The process is based on new software that lets trained large language models (LLMs) draw conclusions from fresh data – a process called inference – in a much more efficient way.
“With WaferLLM, we show that the right software design can unlock that potential, delivering real gains in speed and energy efficiency for large language models,” said Dr Mai. “This is a step toward a new generation of AI infrastructure – one that can support real-time intelligence in science, healthcare, education, and everyday life.”
The researchers evaluated the software at EPCC, the UK’s National Supercomputing Centre based at the University of Edinburgh.

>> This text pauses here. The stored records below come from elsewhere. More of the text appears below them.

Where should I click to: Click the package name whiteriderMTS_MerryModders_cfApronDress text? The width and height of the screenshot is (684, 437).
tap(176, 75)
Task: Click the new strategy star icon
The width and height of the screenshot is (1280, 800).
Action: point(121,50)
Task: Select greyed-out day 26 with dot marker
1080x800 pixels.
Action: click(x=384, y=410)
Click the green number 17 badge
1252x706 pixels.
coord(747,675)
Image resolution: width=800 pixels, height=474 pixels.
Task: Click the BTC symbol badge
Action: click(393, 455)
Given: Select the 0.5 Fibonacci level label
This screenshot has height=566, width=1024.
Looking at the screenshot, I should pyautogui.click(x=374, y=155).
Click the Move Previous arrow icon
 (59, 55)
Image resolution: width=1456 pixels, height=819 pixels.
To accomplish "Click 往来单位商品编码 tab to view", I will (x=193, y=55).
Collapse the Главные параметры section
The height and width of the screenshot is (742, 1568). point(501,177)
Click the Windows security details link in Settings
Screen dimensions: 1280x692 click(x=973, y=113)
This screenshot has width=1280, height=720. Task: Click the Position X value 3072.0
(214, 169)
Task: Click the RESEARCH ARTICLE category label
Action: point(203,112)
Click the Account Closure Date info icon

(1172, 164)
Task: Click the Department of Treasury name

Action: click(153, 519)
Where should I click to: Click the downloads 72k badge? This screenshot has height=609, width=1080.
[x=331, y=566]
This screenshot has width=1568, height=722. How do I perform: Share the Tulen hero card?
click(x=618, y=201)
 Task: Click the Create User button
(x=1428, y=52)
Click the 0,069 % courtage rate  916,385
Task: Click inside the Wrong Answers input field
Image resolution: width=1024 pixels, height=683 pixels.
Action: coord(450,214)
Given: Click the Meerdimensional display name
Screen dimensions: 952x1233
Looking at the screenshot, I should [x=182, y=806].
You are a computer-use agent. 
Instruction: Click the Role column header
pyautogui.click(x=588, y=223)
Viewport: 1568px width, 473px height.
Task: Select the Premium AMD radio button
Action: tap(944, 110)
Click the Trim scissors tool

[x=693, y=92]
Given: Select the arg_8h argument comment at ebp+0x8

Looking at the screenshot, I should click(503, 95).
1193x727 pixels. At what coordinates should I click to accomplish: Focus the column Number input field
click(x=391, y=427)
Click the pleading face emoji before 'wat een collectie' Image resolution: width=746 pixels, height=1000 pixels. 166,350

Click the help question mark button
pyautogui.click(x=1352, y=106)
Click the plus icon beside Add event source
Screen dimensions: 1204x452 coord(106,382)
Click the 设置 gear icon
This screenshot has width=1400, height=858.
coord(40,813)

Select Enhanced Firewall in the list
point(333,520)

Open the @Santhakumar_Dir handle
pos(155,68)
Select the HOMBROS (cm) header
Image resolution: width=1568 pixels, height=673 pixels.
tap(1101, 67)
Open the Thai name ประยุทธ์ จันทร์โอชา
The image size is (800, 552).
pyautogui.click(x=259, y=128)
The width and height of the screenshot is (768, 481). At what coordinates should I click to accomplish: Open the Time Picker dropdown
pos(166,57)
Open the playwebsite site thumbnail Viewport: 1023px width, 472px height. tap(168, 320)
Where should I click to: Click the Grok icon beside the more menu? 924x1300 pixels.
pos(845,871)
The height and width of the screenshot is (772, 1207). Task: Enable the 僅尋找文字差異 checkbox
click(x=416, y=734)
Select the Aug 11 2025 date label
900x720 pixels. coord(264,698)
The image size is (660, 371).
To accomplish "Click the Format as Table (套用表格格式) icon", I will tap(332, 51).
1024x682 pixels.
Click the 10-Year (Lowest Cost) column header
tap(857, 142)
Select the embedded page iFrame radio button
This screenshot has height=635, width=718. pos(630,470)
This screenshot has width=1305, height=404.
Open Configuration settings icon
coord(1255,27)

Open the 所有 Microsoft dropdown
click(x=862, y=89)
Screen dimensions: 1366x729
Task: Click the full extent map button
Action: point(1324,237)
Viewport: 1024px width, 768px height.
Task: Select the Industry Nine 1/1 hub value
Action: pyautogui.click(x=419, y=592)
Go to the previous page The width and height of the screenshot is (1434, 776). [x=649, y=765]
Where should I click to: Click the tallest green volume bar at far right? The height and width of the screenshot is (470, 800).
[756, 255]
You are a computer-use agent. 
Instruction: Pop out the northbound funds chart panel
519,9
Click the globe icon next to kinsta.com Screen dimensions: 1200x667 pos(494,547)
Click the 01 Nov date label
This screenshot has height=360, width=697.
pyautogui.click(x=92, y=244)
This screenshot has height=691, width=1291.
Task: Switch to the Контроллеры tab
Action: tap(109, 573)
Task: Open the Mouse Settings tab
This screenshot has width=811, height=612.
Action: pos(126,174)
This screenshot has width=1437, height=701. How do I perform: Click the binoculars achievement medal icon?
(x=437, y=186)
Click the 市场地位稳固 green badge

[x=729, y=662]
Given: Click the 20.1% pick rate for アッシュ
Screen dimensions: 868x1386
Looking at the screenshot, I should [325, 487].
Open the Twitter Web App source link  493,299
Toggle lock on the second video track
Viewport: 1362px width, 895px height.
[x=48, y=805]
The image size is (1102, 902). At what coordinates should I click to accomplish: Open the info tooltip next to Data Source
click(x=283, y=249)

The EPCC operates Europe's largest cluster of advanced Wafer Scale Engine processors and is also the future home of the UK’s next supercomputer, funded by the UK Government to the tune of £750m.
“Dr Mai’s work is truly ground-breaking and shows how the cost of inference can be massively reduced,” said Professor Mark Parsons, the director of EPCC.
Wafer-scale chips differ from typical AI chips not only in terms of size but also in how they operate. The larger chips have been designed to carry out many computation tasks simultaneously within a single chip, which is aided by massive on-chip memory.
With all the computation taking place on the same piece of silicon, data can move between different parts of the chip much faster than if it had to travel between separate groups of chips and memory via a network.
Because of this, a wafer-scale chip can integrate hundreds of thousands of computation cores all working in parallel, making it more efficient at completing the mathematical operations that power neural networks – the backbone of LLMs like ChatGPT.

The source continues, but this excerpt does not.